When using Google Maps, all towns and street names appear when looking for Israel:
The same exact view on Flickr Maps show the empty country:
Flickr are using an open map service called Leaflet. Leaflet uses a map database from openstreetmap.org - which actually does have a detailed map of every city in Israel. So it means one of 2 options: 1. Someone decided to erase anything related to israel on Flickr, or 2. something in the API is causing some issues and wont pass any info about Israel. The final result is the same: Israel is not on Flickr Maps.
I'm not sure what is the reason Flickr are not using OpenStreetMaps for Israel, the same way they use it for places like Tokyo, Beijing and other places Nokia Maps cant provide accurate maps for.
It's an interesting situation in the least, and possibly incredibly offensive at the most. Why do you think Israel has been excluded? Let us know your thoughts in the comments below.
UPDATE 1: As requested by our readers, we changed the title of this article.

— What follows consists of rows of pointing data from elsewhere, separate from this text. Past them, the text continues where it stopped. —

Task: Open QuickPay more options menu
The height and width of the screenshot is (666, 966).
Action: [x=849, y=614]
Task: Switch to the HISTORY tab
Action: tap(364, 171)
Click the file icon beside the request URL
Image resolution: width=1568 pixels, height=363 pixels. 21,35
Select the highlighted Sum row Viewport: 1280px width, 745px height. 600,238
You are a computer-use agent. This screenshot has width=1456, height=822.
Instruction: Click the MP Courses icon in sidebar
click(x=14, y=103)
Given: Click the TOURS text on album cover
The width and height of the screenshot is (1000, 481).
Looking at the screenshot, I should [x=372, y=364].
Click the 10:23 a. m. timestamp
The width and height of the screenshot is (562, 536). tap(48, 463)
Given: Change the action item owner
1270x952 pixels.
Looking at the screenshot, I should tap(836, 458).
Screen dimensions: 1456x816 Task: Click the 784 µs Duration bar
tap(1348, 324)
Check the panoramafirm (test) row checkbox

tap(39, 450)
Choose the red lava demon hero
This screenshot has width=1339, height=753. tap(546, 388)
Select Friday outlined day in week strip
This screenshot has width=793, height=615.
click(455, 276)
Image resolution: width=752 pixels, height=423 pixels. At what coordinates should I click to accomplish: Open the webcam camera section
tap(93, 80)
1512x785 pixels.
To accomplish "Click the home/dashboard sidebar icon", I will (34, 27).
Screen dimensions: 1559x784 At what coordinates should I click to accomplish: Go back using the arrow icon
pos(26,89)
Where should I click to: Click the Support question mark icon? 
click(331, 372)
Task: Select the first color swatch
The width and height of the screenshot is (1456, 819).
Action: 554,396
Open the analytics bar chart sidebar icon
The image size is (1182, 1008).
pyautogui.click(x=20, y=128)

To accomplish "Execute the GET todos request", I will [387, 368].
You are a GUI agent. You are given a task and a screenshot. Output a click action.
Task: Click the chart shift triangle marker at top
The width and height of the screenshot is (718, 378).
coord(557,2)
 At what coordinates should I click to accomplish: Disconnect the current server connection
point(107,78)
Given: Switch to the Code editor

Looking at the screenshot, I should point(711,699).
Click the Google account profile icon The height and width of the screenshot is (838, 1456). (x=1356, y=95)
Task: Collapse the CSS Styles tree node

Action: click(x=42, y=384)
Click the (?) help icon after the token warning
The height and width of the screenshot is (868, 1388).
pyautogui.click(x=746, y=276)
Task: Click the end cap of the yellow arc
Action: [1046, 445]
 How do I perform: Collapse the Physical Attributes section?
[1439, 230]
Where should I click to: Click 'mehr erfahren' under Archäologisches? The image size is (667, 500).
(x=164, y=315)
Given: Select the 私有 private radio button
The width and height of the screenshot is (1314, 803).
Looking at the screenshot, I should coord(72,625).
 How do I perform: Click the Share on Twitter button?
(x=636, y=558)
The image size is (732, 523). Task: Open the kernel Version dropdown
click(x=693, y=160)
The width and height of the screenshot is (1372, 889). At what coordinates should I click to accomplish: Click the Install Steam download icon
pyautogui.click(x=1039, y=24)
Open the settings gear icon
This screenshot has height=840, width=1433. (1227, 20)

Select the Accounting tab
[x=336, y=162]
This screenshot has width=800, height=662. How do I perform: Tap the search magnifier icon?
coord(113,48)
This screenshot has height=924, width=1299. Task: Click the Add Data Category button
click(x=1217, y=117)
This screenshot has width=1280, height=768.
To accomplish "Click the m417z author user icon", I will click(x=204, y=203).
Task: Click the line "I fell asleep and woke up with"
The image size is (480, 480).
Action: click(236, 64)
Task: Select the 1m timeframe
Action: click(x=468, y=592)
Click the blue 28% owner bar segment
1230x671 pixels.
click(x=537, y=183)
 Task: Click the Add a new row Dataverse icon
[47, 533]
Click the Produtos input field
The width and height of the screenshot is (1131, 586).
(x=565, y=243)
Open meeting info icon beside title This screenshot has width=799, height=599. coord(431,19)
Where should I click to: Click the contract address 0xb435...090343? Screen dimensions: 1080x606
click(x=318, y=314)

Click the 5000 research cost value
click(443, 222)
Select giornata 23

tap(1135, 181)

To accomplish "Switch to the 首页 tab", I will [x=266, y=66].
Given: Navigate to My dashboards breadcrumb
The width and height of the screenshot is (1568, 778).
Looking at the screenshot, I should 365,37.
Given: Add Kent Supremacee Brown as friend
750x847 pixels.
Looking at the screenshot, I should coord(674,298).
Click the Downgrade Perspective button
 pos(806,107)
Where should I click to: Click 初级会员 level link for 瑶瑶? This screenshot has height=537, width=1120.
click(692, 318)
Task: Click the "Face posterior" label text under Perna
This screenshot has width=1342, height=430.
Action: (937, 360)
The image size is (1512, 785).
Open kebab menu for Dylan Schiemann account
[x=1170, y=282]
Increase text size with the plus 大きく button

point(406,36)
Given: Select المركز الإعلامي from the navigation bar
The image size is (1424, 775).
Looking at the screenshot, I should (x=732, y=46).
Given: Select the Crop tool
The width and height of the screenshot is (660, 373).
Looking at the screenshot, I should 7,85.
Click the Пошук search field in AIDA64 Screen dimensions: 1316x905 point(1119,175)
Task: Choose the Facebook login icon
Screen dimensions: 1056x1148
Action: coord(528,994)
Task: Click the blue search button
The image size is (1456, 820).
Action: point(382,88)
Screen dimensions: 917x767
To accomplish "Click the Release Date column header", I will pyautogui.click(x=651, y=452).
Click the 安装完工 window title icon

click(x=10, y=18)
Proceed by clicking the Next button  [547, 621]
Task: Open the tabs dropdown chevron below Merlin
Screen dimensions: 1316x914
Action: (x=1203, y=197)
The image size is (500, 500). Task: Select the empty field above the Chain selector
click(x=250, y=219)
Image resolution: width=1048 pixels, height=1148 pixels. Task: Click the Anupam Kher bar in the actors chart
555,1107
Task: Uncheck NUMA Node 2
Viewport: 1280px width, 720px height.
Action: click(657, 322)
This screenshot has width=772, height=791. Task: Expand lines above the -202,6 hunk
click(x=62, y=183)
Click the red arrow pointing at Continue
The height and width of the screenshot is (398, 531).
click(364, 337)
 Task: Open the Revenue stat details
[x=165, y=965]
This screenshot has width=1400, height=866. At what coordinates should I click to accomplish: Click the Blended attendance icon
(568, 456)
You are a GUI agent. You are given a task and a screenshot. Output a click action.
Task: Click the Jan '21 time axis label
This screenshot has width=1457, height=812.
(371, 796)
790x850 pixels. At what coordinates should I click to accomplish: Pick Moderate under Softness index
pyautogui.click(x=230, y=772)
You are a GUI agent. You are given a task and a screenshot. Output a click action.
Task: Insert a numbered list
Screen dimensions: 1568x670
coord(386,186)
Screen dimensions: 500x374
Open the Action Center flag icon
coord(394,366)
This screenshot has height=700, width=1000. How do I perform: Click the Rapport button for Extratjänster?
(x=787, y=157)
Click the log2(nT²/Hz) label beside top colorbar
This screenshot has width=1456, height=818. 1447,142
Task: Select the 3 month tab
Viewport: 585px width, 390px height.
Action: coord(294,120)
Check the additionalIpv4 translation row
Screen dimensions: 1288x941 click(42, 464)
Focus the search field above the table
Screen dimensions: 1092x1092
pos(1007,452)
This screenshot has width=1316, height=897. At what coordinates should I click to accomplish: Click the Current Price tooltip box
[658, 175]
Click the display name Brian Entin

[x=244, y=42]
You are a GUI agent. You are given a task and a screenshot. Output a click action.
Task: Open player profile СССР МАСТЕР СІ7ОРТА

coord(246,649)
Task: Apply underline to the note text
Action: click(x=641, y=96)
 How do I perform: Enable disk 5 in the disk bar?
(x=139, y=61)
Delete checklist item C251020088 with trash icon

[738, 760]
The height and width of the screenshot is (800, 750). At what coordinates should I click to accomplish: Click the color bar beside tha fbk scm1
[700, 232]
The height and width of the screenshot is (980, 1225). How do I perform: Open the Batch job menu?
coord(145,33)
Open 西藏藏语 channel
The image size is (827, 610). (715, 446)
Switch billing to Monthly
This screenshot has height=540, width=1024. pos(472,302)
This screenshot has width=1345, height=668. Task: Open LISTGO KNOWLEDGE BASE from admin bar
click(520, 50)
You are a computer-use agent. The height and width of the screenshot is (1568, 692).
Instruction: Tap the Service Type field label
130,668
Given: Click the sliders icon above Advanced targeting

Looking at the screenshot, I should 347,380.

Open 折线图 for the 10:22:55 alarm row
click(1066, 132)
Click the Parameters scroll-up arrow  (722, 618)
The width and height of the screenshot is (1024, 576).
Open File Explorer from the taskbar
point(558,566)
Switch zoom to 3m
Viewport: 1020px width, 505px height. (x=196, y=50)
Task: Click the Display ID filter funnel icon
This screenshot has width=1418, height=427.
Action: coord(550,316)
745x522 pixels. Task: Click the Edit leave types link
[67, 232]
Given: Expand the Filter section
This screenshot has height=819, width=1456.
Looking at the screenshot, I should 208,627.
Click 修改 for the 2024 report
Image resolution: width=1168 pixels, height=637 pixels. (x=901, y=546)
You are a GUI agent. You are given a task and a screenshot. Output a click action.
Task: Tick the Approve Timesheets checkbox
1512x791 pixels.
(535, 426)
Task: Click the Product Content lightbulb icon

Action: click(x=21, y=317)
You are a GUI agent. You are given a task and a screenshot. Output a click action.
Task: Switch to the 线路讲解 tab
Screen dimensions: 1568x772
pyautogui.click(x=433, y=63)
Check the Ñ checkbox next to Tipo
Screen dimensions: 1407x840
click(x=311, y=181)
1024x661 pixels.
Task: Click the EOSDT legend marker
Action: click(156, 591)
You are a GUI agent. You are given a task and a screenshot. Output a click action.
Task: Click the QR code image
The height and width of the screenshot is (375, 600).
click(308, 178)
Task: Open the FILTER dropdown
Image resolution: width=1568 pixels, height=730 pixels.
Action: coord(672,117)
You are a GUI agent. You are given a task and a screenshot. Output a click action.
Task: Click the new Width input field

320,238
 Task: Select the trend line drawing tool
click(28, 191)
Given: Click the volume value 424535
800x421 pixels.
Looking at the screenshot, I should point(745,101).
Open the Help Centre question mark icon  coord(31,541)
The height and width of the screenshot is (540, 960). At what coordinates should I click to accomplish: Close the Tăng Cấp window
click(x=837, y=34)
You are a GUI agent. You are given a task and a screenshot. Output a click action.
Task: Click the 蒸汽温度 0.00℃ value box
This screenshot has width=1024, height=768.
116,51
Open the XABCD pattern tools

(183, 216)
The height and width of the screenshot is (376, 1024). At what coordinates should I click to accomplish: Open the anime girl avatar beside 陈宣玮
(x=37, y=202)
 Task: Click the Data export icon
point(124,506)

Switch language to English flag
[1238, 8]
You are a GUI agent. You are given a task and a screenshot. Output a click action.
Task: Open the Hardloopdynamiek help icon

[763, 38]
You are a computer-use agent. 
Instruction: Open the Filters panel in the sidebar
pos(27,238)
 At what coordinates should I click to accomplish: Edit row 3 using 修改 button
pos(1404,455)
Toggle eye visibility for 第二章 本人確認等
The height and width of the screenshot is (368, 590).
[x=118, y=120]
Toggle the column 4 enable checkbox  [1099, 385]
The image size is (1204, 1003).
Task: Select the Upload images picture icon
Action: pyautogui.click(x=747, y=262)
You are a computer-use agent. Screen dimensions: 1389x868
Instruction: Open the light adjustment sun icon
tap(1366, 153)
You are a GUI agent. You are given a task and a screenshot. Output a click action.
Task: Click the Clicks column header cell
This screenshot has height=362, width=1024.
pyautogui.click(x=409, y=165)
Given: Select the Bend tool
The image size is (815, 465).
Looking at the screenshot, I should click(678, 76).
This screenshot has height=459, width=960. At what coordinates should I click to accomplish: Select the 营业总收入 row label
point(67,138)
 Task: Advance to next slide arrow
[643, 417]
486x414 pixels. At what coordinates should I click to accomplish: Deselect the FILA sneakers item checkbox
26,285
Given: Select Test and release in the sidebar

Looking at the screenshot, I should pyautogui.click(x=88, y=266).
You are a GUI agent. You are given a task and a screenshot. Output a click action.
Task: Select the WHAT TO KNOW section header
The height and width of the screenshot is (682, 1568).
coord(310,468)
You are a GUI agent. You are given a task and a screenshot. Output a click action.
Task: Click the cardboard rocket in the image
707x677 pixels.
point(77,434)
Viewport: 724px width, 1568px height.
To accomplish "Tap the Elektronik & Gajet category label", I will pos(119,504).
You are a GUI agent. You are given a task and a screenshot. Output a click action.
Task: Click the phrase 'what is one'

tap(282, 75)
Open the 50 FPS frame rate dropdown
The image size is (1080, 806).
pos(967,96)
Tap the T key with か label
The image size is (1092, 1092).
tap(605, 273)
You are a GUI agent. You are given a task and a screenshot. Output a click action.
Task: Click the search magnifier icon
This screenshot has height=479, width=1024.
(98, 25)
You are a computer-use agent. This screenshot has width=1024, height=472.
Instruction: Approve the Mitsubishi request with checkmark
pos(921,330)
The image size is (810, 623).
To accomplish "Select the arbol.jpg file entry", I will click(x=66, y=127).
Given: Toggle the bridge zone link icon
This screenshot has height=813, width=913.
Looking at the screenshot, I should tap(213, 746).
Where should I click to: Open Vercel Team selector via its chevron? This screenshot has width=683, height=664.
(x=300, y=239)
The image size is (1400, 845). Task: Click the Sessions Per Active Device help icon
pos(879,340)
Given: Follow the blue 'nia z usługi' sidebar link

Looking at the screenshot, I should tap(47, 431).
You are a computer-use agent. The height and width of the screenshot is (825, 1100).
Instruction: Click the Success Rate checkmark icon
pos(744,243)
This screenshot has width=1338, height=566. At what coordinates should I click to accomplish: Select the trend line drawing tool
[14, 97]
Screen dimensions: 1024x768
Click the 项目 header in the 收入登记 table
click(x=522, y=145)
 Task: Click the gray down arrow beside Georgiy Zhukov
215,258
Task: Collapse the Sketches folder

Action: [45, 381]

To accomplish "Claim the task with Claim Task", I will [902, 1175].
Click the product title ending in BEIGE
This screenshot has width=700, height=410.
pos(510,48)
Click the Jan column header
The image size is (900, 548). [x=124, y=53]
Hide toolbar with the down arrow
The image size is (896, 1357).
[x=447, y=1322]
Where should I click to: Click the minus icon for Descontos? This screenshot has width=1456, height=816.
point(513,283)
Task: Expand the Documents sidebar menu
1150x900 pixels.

UPDATE 2: The Huffington Post picked up the story and added details about the issue.
UPDATE 3: A representative from Yahoo! emailed the following note after reading the post on The Huffington Post: "The geographical data that appears on Flickr and Yahoo! Maps comes from a third party map provider and we are working with them to understand and improve the gap in geographic coverage that has been reported. Yahoo! always wants to ensure the best possible product experience for our users, and this falls short of those expectations. We are continually working to source and roll out coverage where there is room to provide greater mapping details. In particular, we hope and expect that you will see improved maps coverage of Israel shortly."
UPDATE 4: One day after writing this post, Flickr fixed the issue and added Israel back to their maps as seen below. Success. Thanks Flickr for addressing the issue.